Complete the following:
(a) List every user name in the Python forum thread that is shown with a join date.
(b) From the Python forum thread, return the passage starting at "Hey, so I was" and ending at "plt.plot(x, y)".

Given text:
Adbot: ADBOT LOVES YOU

# ? Jun 9, 2024 23:39

SurgicalOntologist: Jun 17, 2004

In python 2.7 you should be using raw_input. input will convert 059 to an int and so the 0 is lost immediately. With raw_input you get a string which you can deal with however you want.

# ? May 20, 2016 20:11

Tacos Al Pastor: Jun 20, 2003

SurgicalOntologist posted:

In python 2.7 you should be using raw_input. input will convert 059 to an int and so the 0 is lost immediately. With raw_input you get a string which you can deal with however you want.

Ahh ok. Makes sense. Thanks so much.

# ? May 20, 2016 20:16

Dominoes: Sep 20, 2007

nvm!

# ? May 26, 2016 05:24

Dominoes: Sep 20, 2007

Hey, so I was trying to build a module to make quick, easy plots earlier, and we had a bit of a discussion. Turns out there's no need - Sympy's plotting module does everything I was trying to build! You just make a sympy expression, import plot from sympy.plotting, enter 'plot(expr)' and you've got an appropriately-ranged plot with axes, with one short line of code.

Sympy is great in general, especially with jupyter qtconsole!

This, every time you make a new plot:

Python code:

x = np.linspace(-tau  tau, 1000)
y = np.sin(x) + 1
plt.plot(x, y)
plt.show()
# Plus more stuff to get axes and labels to show up

is replaced with this:

Python code:

# One-time setup
sympy.var('x')
from sympy.plotting import plot

Python code:

plot(sympy.sin(x) + 1)

Dominoes fucked around with this message at 19:44 on May 26, 2016

# ? May 26, 2016 19:35

onionradish: Jul 6, 2006; That's spicy.

This a really stupid, should-be-simple question and I'm angry that I even have to ask after wasting so much time searching on Google, StackOverflow and Python docs.

How do I decode email subject field values like "=?utf-8?Q?Happy=20Memorial=20Day=21?=" into text/unicode?

Python code:

import poplib, email

user = '***'
password = '***'
server = '***

Mailbox = poplib.POP3(server)
Mailbox.user(user)
Mailbox.pass_(password)
numMessages = len(Mailbox.list()[1])
for i in range(numMessages):
    raw_email  = b"\n".join(Mailbox.retr(i+1)[1])
    parsed_email = email.message_from_string(raw_email)
    print(parsed_email.get('Subject'))  #  ?? WTF

# ? May 27, 2016 19:53

Dominoes: Sep 20, 2007

Python code:

decoded = email.header.decode_header("=?utf-8?Q?Happy=20Memorial=20Day=21?=")
decoded[0][0].decode('utf-8')

# ? May 27, 2016 20:11

onionradish: Jul 6, 2006; That's spicy.

Dominoes posted:

Python code:

decoded = email.header.decode_header("=?utf-8?Q?Happy=20Memorial=20Day=21?=")
decoded[0][0].decode('utf-8')

Yes, exactly! Goddammit and thank you!

Edit: and ideally, should it be:

Python code:

# decoded = [('Happy Memorial Day!', 'utf-8')]
txt, encoding = email.header.decode_header(foo)[0]
txt.decode(encoding)

Dataset records:
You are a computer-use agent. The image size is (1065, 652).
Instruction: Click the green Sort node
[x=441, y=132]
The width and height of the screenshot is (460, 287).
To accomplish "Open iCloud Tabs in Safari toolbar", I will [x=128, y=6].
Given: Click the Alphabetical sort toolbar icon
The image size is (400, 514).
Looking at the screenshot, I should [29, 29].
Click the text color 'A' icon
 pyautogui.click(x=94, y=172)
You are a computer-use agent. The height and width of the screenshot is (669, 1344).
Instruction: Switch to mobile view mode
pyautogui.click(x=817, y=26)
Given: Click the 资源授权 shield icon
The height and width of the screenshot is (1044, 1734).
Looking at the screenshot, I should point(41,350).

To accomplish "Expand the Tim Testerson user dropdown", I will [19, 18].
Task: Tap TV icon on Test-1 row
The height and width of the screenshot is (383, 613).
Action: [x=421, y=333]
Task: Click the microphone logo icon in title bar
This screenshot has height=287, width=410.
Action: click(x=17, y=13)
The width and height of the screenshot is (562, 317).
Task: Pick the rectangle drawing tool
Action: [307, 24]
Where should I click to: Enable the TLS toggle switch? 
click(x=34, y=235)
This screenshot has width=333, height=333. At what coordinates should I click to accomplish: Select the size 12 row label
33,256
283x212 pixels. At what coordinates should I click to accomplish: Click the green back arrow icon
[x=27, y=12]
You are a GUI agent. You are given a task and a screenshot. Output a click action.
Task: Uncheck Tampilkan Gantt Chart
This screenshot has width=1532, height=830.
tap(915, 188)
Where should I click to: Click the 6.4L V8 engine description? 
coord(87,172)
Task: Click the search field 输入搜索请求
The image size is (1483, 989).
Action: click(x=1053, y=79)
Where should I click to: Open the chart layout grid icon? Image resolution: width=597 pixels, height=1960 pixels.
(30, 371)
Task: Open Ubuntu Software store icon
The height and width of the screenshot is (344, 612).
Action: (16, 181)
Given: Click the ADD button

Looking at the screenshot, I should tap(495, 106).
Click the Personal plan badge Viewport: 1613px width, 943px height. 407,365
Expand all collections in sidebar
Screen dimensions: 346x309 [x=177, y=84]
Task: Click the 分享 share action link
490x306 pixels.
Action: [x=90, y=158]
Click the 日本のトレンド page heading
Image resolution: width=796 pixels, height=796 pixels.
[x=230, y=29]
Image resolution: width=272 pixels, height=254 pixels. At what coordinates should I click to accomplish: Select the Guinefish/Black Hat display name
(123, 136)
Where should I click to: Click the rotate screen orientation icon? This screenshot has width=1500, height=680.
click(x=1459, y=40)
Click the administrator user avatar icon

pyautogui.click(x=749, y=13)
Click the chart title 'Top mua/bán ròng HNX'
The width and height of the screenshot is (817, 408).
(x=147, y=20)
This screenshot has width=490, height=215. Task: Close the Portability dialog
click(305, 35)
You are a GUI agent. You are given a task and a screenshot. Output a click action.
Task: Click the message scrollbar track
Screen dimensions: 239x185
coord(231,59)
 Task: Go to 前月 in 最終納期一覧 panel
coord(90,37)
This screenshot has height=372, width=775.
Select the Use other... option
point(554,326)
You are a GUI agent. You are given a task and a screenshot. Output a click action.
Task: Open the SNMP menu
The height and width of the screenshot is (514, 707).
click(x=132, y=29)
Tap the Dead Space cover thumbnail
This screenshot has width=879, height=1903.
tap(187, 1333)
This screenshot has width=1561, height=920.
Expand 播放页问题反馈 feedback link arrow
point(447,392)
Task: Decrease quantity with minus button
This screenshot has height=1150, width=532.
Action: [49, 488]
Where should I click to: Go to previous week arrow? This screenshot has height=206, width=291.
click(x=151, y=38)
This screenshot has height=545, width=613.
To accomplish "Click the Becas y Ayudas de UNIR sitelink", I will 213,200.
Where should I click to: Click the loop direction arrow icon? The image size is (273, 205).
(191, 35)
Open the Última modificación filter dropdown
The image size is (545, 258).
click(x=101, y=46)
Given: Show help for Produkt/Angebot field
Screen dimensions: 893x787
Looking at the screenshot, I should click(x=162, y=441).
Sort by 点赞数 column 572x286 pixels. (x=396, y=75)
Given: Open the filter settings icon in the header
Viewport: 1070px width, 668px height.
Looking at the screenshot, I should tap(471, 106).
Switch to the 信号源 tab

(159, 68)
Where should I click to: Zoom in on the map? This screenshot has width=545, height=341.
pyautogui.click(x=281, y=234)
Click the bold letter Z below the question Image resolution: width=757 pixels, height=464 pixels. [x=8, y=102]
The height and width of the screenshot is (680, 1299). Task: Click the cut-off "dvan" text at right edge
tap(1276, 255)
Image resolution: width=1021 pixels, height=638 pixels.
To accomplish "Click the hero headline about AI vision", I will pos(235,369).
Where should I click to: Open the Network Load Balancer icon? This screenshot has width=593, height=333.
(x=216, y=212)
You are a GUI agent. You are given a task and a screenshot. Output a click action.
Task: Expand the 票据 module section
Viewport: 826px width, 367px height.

Per-task outputs:
(a)
SurgicalOntologist
Tacos Al Pastor
Dominoes
onionradish

(b)
Hey, so I was trying to build a module to make quick, easy plots earlier, and we had a bit of a discussion. Turns out there's no need - Sympy's plotting module does everything I was trying to build! You just make a sympy expression, import plot from sympy.plotting, enter 'plot(expr)' and you've got an appropriately-ranged plot with axes, with one short line of code.

Sympy is great in general, especially with jupyter qtconsole!

This, every time you make a new plot:

Python code:

x = np.linspace(-tau  tau, 1000)
y = np.sin(x) + 1
plt.plot(x, y)